Grippesaison: Schutzimpfung auch jetzt noch sinnvoll

Düsseldorf, Januar 2013 – Die Grippesaison auf der Nordhalbkugel ist im Gange. Die USA und Kanada verzeichnen derzeit starke und vergleichsweise frühe Grippewellen. In Deutschland sind die Erkrankungszahlen mit rund 2300 bestätigten Fällen seit Oktober 2012 bislang noch moderat. Dennoch nehmen seit Januar 2013 auch hierzulande die Influenzafälle zu. Die Schweiz verzeichnet bereits einen erheblichen Anstieg. Insbesondere Personen, die zu einer Risikogruppe gehören und noch nicht geimpft sind, sollten dies jetzt nachholen, empfiehlt das CRM Centrum für Reisemedizin. Der Immunschutz setzt bereits nach etwa ein bis zwei Wochen ein und hält dann in der Regel die ganze Saison.
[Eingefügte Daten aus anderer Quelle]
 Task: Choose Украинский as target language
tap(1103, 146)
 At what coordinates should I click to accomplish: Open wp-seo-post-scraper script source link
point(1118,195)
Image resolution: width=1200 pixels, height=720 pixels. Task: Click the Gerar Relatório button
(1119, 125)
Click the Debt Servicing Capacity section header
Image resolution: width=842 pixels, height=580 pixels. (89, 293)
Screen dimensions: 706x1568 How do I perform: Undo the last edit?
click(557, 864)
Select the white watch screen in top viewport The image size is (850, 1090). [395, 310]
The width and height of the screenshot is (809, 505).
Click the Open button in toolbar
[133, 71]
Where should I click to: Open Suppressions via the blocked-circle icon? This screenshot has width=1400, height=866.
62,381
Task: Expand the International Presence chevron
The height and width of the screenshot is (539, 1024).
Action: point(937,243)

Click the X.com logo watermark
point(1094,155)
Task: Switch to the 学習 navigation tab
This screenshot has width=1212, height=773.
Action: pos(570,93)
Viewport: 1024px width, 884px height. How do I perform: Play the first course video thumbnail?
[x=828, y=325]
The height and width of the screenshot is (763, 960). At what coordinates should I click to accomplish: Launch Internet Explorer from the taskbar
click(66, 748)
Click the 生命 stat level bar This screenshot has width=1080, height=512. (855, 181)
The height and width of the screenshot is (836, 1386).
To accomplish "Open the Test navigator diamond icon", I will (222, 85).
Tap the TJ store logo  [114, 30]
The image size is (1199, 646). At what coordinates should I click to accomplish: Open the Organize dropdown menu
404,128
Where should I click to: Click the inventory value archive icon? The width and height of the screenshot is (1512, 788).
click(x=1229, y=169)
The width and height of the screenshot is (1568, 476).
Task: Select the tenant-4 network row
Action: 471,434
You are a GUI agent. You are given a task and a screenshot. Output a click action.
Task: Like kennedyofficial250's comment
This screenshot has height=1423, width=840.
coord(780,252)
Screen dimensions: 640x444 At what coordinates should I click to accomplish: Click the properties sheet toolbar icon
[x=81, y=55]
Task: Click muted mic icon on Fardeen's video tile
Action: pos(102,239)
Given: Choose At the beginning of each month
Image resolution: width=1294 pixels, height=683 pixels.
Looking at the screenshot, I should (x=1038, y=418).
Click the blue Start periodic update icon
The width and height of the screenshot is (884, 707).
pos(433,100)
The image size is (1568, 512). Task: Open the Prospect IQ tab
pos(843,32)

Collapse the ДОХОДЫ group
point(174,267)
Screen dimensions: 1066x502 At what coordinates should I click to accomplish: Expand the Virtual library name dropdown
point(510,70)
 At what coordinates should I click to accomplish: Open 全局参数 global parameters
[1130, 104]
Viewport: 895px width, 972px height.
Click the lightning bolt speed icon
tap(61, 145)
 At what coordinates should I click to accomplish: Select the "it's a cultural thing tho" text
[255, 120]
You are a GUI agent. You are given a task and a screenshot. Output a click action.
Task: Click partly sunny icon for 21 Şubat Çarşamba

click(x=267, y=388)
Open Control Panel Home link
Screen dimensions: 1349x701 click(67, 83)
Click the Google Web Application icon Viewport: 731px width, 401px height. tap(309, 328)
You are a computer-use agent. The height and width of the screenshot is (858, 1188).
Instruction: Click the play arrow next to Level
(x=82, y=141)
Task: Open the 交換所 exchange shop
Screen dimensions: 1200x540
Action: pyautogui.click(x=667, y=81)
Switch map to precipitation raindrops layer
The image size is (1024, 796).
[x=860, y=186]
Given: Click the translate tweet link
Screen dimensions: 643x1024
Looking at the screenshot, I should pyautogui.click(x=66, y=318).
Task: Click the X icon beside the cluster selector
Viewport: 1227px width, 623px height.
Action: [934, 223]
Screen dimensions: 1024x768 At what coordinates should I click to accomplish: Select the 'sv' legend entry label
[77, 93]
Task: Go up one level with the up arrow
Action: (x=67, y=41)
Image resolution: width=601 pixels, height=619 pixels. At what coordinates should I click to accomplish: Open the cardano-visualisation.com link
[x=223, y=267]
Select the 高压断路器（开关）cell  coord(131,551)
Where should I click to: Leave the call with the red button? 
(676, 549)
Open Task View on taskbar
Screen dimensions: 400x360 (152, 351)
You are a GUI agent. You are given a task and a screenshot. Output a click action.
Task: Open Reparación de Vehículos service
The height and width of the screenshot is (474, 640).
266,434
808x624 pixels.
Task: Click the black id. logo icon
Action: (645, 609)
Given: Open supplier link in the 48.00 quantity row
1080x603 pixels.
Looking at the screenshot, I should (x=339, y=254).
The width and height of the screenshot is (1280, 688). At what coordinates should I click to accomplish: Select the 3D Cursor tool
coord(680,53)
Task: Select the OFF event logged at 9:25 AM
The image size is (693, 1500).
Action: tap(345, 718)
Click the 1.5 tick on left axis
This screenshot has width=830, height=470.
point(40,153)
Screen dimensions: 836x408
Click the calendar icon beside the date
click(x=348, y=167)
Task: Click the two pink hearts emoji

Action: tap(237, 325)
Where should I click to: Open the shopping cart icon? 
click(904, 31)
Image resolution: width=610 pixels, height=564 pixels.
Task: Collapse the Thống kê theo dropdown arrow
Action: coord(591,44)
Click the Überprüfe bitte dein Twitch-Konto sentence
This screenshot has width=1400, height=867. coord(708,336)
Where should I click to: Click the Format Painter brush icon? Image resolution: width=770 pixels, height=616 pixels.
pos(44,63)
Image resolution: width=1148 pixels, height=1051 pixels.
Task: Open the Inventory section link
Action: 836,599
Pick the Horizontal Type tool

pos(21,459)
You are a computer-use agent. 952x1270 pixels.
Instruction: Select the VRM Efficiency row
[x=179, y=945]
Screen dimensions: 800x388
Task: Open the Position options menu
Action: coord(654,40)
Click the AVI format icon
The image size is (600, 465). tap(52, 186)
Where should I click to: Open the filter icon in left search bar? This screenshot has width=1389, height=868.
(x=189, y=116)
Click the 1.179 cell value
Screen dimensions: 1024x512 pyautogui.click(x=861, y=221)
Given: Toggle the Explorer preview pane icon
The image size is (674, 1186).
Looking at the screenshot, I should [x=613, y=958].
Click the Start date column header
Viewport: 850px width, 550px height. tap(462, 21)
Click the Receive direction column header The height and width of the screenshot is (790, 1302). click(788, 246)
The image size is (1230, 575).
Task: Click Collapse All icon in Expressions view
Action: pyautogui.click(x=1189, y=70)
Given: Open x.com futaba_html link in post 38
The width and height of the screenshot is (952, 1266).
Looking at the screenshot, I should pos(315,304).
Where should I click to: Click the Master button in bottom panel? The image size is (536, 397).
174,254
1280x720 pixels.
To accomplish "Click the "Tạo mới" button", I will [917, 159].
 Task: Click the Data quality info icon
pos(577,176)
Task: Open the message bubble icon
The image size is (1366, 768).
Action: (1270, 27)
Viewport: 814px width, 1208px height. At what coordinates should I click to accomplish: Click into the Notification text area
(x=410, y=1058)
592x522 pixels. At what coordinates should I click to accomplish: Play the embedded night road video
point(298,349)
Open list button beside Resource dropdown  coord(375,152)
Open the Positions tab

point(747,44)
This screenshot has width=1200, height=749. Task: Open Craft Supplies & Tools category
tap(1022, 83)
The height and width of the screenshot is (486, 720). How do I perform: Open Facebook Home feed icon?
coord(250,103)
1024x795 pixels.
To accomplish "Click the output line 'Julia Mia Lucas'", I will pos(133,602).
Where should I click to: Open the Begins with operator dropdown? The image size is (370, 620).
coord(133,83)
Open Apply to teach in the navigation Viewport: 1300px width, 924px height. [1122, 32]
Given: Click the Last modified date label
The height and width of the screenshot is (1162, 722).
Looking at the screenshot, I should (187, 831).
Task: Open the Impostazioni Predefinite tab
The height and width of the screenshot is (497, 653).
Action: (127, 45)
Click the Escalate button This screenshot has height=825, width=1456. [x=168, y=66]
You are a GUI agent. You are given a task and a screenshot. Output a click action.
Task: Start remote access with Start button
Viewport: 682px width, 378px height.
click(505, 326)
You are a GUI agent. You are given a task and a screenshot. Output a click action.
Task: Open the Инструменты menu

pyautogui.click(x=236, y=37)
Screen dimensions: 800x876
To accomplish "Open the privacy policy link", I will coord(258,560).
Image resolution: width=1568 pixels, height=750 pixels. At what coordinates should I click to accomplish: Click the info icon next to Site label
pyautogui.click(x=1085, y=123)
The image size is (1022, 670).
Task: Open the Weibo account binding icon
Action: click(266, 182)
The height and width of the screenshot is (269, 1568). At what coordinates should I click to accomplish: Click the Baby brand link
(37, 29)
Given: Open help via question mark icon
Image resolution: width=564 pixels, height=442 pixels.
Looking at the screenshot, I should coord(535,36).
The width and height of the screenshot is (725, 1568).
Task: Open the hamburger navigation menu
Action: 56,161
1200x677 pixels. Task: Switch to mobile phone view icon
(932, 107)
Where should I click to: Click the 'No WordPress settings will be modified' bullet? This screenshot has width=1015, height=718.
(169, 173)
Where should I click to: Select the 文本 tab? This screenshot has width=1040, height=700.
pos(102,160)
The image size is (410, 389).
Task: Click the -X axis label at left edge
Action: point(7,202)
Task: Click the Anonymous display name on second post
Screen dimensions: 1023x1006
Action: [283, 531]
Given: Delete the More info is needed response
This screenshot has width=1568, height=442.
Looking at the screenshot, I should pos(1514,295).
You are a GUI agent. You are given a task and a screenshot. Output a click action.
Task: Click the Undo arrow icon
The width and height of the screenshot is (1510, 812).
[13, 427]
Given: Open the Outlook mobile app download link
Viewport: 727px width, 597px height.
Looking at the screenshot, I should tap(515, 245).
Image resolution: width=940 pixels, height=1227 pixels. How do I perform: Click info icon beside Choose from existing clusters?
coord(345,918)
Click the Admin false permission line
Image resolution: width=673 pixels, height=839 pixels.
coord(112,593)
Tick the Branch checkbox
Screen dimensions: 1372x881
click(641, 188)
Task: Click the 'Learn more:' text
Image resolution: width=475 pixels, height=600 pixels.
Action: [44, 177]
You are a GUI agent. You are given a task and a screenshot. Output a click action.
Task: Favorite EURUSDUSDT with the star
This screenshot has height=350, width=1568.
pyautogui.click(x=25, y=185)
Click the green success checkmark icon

Zu den Risikogruppen zählen generell ältere Menschen, chronisch Kranke und Menschen mit geschwächtem Immunsystem. Bei ihnen verläuft die Grippe oftmals schwer und ist dann sogar lebensgefährlich. Ein erhöhtes Risiko, sich zu infizieren, tragen zudem Personen, die häufigen Kontakt zu vielen Menschen haben – vor allem medizinisches Personal, aber etwa auch Betreuer in Kindergärten, Schulen oder Altersheimen.

„Die Impfzeit für Influenza ist eigentlich im Herbst“, sagt Privatdozent Dr. med. Tomas Jelinek, Wissenschaftlicher Leiter des CRM Centrum für Reisemedizin. In dieser Zeit kam es jedoch in einigen Bundesländern zu Lieferengpässe beim Grippeimpfstoff, sodass Ärzte die Impfung teilweise nicht durchführen konnten. Diese Engpässe sind mittlerweile weitgehend behoben. „Wer bislang noch nicht geimpft ist, sollte dies jetzt nachholen, bevor die Grippewelle Deutschland erreicht.“ Die Impfung bietet den wirksamsten Schutz gegen eine Erkrankung. Daneben ist regelmäßiges, sorgfältiges Händewaschen eine wichtige Schutzmaßnahme.

Wie die stark die Grippesaison in Deutschland und Europa ausfallen wird, lässt sich nicht sicher prognostizieren. „Wir gehen jedoch davon aus, dass die Hochphase der Erkrankungen noch bevor steht“, so Infektiologe Jelinek. Die Saison dauert auf der Nordhalbkugel von November bis April. Erfahrungsgemäß steigen die Fallzahlen vorwiegend im Januar und Februar.